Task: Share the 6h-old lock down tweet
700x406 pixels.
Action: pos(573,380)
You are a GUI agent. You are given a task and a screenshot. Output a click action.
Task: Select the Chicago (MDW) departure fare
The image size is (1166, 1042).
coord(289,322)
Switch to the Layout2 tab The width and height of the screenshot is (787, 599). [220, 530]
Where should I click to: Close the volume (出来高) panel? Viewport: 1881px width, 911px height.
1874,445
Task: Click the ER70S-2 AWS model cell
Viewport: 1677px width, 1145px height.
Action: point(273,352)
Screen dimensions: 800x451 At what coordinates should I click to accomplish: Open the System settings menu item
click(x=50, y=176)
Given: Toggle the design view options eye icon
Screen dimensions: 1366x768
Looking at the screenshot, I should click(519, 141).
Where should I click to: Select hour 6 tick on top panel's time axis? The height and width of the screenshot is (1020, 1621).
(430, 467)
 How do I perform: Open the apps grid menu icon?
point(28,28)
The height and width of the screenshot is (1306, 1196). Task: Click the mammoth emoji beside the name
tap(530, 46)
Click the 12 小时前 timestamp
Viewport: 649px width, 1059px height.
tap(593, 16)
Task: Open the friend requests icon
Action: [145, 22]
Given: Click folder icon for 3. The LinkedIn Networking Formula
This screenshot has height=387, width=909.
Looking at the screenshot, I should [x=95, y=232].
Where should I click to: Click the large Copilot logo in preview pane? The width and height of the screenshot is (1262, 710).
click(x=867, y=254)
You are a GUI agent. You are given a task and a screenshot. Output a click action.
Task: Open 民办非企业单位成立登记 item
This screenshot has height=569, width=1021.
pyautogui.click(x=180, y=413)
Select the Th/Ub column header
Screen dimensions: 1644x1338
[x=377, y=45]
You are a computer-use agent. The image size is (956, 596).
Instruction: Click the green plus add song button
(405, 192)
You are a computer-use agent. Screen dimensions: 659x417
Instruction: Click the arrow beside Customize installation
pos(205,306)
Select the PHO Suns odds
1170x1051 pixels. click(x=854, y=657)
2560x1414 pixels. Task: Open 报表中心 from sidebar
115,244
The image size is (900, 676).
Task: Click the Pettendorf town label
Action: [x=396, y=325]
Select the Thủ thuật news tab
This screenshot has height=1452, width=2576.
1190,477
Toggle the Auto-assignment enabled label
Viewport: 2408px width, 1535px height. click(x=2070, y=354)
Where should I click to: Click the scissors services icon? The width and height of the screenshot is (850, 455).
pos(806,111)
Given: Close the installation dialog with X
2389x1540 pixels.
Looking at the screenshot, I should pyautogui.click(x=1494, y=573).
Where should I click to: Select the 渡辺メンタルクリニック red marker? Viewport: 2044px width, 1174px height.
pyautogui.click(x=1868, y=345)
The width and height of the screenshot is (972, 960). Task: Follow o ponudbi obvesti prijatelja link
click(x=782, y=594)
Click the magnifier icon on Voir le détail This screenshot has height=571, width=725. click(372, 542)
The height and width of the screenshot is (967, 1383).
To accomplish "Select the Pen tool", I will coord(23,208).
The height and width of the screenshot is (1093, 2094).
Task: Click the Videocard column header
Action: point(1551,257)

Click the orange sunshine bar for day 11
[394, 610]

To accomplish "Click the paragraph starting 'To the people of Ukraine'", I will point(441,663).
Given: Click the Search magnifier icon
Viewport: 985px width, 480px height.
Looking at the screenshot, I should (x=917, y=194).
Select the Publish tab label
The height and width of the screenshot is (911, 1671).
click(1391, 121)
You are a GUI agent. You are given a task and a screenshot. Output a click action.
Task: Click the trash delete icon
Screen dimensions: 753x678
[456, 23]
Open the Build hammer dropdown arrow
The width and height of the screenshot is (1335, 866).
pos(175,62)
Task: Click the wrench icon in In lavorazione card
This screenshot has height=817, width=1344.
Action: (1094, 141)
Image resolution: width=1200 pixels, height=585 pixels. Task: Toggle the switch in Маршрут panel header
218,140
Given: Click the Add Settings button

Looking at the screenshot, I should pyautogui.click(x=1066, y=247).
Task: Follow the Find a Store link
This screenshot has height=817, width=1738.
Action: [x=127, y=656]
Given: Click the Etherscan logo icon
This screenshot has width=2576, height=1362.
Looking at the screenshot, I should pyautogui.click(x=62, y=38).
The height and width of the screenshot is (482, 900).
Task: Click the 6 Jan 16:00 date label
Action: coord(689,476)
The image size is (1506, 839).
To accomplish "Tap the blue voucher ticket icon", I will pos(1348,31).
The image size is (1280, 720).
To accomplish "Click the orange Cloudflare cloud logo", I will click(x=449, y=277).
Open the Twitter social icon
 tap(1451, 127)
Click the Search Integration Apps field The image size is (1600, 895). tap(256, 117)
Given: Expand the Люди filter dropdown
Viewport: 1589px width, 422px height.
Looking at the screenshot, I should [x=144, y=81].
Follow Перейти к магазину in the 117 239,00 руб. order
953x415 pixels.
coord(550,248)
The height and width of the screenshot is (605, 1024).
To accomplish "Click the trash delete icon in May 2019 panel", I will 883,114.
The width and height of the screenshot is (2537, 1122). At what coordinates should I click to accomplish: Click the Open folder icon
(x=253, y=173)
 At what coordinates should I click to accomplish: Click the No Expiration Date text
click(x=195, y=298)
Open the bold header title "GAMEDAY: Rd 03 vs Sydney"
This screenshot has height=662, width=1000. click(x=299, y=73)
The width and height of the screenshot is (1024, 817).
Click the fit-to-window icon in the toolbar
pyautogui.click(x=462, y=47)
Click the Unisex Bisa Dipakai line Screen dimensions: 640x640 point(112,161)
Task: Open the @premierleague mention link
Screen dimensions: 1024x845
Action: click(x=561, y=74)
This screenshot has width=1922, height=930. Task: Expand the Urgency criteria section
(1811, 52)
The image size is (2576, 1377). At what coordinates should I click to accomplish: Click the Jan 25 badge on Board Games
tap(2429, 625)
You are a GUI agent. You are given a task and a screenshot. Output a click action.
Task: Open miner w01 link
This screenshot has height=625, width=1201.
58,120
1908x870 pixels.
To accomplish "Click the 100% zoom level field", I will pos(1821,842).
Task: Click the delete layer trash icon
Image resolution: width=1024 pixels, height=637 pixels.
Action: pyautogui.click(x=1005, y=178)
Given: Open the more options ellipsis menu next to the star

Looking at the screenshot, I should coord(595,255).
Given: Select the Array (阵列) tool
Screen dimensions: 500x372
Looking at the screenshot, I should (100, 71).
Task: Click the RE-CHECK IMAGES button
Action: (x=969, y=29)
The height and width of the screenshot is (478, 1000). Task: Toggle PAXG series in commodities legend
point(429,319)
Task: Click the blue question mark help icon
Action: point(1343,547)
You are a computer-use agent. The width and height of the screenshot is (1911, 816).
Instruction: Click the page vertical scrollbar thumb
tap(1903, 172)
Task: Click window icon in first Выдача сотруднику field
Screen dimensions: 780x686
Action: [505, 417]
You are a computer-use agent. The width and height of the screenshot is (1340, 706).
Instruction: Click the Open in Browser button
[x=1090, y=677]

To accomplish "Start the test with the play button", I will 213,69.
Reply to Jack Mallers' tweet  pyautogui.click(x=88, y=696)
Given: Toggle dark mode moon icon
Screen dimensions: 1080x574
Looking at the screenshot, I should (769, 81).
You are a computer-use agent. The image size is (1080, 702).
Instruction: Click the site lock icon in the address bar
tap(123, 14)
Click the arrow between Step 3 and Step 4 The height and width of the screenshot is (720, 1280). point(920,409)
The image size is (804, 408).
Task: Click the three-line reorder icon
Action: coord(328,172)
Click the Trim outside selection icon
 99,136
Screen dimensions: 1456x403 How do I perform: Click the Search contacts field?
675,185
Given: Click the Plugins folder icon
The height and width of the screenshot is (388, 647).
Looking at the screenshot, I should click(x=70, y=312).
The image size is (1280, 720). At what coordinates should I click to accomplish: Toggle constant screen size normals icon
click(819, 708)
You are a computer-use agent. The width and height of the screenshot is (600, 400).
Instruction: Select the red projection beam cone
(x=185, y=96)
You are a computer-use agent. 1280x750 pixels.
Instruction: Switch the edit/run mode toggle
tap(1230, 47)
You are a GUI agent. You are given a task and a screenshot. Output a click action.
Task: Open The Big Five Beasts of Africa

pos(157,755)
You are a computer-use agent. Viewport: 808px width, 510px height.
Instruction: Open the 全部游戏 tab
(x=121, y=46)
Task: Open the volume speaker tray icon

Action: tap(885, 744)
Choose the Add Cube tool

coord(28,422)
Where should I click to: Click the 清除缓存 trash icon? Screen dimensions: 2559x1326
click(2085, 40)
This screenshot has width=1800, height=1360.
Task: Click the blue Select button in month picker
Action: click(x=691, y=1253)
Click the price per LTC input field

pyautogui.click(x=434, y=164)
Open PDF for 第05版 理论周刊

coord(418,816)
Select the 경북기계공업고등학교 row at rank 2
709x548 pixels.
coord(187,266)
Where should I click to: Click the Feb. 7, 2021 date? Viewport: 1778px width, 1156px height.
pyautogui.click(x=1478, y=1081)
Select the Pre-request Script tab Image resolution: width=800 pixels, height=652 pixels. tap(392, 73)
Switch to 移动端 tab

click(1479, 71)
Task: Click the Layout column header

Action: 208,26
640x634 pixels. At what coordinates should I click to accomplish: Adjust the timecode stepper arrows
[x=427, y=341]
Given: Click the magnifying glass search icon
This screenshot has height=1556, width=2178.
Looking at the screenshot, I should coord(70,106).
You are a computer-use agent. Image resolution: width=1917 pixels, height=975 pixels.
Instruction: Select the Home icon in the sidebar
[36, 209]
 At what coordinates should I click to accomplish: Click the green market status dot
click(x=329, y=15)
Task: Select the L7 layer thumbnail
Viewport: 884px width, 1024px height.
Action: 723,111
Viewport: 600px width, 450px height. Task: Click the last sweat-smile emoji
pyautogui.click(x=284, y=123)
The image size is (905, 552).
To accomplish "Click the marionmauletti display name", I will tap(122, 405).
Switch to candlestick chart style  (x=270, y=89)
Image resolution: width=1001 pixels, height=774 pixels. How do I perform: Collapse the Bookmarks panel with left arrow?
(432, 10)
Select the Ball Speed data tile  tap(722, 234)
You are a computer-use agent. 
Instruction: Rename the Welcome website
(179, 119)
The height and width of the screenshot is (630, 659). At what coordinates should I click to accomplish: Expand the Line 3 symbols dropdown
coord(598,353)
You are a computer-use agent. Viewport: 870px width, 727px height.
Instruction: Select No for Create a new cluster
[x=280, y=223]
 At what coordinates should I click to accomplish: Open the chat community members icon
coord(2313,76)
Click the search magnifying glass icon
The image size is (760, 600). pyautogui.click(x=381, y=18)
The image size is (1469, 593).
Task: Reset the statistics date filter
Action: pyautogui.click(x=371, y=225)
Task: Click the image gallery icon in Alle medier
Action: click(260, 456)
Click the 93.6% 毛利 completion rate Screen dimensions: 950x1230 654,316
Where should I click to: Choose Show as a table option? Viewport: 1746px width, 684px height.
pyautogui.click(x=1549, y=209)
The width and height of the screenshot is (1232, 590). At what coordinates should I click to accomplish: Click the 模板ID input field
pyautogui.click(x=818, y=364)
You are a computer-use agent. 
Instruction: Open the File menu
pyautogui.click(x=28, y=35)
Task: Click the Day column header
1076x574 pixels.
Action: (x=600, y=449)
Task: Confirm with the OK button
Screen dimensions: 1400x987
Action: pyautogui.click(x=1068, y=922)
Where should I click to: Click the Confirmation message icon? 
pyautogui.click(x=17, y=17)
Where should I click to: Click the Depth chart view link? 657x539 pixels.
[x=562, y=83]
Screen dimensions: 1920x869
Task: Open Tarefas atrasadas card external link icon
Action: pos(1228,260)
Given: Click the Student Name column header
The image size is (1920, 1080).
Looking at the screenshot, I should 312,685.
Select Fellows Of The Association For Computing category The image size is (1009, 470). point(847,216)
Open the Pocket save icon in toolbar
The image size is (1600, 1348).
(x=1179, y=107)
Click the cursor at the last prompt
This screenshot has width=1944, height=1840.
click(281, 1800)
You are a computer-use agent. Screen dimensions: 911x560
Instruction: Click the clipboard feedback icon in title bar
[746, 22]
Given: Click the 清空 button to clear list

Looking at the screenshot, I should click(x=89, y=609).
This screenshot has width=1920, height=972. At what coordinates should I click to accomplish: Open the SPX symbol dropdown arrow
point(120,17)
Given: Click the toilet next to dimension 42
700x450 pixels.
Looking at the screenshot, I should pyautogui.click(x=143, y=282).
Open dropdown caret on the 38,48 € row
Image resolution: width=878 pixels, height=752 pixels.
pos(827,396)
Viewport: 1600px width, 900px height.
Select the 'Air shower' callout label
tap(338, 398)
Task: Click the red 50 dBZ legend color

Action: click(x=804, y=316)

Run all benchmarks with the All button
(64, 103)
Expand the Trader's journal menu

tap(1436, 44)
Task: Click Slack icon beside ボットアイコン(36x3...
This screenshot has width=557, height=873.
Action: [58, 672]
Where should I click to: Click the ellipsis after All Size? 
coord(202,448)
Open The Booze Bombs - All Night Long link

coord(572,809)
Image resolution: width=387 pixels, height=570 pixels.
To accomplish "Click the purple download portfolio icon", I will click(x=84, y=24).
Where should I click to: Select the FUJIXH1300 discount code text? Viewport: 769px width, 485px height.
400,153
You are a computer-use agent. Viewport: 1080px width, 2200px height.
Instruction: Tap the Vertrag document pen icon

········

| INSTRUCTIONS TO FOLLOW |
Write out the entries above word for word, starting at their first line and ending at the line that contains "Action: point(273,352)". Include both of those lines.

| RESPONSE |
Task: Share the 6h-old lock down tweet
700x406 pixels.
Action: pos(573,380)
You are a GUI agent. You are given a task and a screenshot. Output a click action.
Task: Select the Chicago (MDW) departure fare
The image size is (1166, 1042).
coord(289,322)
Switch to the Layout2 tab The width and height of the screenshot is (787, 599). [220, 530]
Where should I click to: Close the volume (出来高) panel? Viewport: 1881px width, 911px height.
1874,445
Task: Click the ER70S-2 AWS model cell
Viewport: 1677px width, 1145px height.
Action: point(273,352)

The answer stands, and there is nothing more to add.